For this example, we create a data set with student names and their grades on four exams. The goal is to change the column names from exam_a, exma_b, exam_c and exam_d to exam_1, exam_2, exam_3 and exam_4.
/* CREATE A DATA SET WITH MULTIPLE COLUMNS */ DATA WORK.EXAM_GRADES; INPUT NAME $ EXAM_A EXAM_B EXAM_C EXAM_D; DATALINES; MARIA 80 70 90 80 JOHN 70 65 75 75 PETER 85 80 80 90 EMMA 75 80 75 70 MIA 90 85 80 80 WILLIAM 65 70 75 75 ; RUN;
To dynamically rename all aforementioned column names, we create a mapping table.
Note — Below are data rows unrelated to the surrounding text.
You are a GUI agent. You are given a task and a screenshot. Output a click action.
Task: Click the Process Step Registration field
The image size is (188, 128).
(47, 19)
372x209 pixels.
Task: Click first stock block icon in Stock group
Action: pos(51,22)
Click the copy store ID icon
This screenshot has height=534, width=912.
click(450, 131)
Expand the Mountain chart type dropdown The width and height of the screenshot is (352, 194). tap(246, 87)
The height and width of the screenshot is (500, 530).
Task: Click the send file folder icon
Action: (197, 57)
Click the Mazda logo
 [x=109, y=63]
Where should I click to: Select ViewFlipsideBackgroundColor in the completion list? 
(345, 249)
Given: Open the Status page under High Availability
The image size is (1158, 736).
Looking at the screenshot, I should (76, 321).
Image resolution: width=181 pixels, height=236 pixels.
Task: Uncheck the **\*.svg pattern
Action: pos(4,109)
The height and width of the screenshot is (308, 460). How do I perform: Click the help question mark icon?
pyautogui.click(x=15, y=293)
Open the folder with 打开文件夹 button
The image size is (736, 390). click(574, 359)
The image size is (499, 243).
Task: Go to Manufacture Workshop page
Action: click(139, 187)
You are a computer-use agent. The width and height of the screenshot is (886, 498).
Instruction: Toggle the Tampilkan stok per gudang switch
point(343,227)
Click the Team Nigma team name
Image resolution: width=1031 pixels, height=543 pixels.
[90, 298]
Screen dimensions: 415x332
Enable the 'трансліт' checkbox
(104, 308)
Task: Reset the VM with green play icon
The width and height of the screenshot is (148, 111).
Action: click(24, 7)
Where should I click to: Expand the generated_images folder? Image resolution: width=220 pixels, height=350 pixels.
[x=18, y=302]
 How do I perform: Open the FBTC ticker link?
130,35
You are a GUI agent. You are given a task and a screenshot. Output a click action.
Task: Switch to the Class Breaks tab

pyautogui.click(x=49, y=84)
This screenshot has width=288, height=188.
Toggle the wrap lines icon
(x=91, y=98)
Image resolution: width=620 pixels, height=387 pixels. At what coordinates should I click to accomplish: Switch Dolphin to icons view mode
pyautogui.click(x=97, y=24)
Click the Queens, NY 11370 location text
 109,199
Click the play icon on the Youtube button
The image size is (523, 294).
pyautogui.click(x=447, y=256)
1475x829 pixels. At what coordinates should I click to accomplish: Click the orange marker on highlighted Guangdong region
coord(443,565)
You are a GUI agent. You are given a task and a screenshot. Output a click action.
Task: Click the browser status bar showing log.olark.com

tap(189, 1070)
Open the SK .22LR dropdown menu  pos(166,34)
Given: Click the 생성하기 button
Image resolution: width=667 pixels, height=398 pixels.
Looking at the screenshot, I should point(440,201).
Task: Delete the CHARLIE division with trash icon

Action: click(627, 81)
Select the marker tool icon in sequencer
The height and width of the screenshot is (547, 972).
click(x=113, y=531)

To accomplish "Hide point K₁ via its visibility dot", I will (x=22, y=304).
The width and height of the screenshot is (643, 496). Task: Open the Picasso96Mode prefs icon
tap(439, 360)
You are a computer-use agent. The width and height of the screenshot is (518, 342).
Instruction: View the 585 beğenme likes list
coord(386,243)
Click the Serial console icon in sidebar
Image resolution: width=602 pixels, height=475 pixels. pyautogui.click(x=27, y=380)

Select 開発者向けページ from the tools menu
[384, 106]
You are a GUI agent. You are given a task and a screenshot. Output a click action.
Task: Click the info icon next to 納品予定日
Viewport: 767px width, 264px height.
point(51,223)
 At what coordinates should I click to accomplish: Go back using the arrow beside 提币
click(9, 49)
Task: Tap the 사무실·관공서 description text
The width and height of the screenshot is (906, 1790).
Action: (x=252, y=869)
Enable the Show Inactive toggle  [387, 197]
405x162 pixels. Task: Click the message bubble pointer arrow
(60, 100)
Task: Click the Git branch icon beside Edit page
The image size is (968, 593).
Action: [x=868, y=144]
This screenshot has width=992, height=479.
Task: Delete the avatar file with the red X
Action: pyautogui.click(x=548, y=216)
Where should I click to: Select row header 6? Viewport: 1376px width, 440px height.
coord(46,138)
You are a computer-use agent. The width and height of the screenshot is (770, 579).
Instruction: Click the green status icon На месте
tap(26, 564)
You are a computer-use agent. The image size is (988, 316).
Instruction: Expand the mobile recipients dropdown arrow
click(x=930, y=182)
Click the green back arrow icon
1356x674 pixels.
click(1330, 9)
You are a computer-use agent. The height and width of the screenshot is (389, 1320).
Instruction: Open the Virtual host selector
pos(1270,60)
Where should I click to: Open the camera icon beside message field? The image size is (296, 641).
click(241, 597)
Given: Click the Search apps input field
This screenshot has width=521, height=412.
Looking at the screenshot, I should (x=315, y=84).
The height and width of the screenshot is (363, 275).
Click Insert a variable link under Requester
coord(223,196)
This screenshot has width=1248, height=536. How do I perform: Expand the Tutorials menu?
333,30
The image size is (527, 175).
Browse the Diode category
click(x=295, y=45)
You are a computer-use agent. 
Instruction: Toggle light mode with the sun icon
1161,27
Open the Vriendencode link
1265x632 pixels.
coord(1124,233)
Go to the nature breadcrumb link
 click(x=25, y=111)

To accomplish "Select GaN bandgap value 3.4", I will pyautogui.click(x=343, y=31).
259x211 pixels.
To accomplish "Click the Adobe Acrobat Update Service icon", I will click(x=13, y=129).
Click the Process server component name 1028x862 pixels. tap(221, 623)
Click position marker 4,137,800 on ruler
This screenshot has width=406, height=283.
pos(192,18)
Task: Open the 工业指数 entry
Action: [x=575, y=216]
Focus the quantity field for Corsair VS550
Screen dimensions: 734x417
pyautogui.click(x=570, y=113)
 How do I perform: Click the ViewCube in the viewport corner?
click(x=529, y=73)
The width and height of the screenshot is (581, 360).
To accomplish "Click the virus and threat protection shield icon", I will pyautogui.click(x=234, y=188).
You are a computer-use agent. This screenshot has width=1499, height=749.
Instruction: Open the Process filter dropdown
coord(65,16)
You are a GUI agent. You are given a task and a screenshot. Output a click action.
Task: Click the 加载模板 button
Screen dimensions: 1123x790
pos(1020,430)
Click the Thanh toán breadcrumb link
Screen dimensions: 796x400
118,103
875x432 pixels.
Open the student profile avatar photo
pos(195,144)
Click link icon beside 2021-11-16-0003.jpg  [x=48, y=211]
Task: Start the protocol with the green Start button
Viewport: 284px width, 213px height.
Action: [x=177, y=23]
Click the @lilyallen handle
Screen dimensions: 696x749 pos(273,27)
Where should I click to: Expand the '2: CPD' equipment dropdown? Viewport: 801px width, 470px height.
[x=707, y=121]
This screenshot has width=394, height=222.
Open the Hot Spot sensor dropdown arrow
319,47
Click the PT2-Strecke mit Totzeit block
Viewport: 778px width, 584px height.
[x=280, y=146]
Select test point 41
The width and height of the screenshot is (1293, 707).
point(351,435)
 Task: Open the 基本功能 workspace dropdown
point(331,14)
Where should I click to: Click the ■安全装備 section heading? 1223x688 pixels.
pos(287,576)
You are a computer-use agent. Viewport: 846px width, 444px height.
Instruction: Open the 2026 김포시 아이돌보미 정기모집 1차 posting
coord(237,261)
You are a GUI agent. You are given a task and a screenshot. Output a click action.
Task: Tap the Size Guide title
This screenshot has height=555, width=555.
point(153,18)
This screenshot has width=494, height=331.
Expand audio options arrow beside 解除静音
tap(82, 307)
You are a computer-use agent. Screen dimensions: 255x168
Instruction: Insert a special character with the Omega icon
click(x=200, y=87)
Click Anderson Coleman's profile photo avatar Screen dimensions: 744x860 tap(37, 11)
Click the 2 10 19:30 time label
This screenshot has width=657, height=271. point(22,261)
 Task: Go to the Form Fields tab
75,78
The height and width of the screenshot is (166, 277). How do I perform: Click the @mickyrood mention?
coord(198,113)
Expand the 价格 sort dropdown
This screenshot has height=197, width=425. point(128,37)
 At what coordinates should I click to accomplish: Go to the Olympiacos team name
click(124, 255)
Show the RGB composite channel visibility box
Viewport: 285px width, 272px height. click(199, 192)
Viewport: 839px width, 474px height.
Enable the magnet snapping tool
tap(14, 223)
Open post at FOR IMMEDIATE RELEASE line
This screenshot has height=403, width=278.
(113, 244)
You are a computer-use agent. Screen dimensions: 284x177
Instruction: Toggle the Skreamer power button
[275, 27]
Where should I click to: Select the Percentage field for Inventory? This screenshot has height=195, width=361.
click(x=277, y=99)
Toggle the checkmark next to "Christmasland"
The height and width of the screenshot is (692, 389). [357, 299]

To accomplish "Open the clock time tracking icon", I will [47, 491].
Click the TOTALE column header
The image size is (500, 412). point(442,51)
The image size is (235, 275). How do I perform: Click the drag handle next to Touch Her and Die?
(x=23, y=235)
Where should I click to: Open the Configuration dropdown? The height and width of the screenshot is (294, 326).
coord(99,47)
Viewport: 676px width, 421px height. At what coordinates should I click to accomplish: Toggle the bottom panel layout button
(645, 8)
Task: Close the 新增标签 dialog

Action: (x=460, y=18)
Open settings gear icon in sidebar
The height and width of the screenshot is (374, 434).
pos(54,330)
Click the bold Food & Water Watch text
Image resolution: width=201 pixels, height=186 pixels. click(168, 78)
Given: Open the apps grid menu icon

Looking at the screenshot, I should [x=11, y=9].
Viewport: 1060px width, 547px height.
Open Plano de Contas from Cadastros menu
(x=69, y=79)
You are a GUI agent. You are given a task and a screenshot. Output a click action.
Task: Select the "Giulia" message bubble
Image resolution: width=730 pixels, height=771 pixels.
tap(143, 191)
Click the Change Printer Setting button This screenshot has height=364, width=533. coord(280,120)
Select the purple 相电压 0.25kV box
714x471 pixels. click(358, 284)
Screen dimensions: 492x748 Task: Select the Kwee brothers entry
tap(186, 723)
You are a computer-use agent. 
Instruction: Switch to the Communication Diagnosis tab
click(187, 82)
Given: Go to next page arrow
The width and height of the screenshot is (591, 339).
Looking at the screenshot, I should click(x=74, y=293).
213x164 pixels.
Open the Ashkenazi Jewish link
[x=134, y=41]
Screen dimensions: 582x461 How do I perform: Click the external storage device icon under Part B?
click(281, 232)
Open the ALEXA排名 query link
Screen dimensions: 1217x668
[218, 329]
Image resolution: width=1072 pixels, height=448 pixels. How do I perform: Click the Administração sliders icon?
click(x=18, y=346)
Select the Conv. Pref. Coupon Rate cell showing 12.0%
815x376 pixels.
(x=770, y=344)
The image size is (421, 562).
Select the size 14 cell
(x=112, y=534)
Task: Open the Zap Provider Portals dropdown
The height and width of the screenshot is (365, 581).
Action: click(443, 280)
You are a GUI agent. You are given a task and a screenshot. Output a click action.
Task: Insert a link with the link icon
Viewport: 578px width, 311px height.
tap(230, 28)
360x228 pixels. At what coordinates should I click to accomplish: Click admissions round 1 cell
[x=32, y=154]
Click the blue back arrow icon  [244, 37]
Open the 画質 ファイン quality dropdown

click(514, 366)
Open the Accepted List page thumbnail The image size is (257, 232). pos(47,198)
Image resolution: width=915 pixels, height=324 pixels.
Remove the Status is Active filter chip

This mapping table contains a column with the old column names and a column with the new column names.
Use the Power of the Dictionary Tables
First, we obtain the current column names using the Dictionary Tables. Dictionary Tables are metadata (i.e., data about data) and are automatically available when a SAS session starts. They are updated automatically whenever there is a change in a data set.
We use the Dictionary Table COLUMNS which contains information about all the columns of the tables in the current session. We need three WHERE statements to select all the numeric columns of our example data set.
/* OBTAIN COLUMN NAMES */ PROC SQL; CREATE TABLE WORK.COLUMN_NAMES AS SELECT NAME AS COL_NAME FROM DICTIONARY.COLUMNS WHERE LIBNAME = "WORK" AND MEMNAME = "EXAM_GRADES" AND TYPE = "num"; QUIT;
Create a Mapping Table
In the previous step, we obtained the current column names of our example data set. In this step, we create the second column of our mapping table. This table contains the new variable names. For each column name, we need to replace the last character (a, b, c, etc.) with an increasing number. We do this with the use of the CATS function, the SUBSTR function, and the FIND function.
/* CREATE A MAPPING TABLE WITH THE NEW COLUMN NAMES */ DATA WORK.MAPPING_COL_NAMES; SET WORK.COLUMN_NAMES; COL_NAME_NEW = CATS(SUBSTR(COL_NAME, 1, FIND(COL_NAME,"_")),_N_); RUN;
Create a Macro Variable with all the Renames
The last step to use the MODIFY statement to dynamically rename multiple variable names is to create a macro variable with the syntax. We want a list of all the renames. The code below shows how to create a macro variable with the SELECT INTO statement.
/* SAVE THE MAPPING AS A MACRO VARIABLE */ PROC SQL; SELECT CATX("=", COL_NAME, COL_NAME_NEW) INTO :LIST_RENAME SEPARATED BY " " FROM WORK.MAPPING_COL_NAMES; QUIT; %PUT &=LIST_RENAME.;
Apply the MODIFY Statement
Finally, we can use the macro variable list_rename in the MODIFY statement of the datasets procedure to rename the variables.
PROC DATASETS LIB=WORK; MODIFY EXAM_GRADES; RENAME &LIST_RENAME.; RUN;
Although the total number of lines of code above might seem substantial, this code is very convenient to dynamically rename multiple column names in SAS. Especially when you need to change many (tens, hundreds, etc.) of column names. This code works also if you don’t exactly know all the current column names. For example, if you don’t know how many exams the students made. Furthermore, you can create a macro function of the code above and reuse it.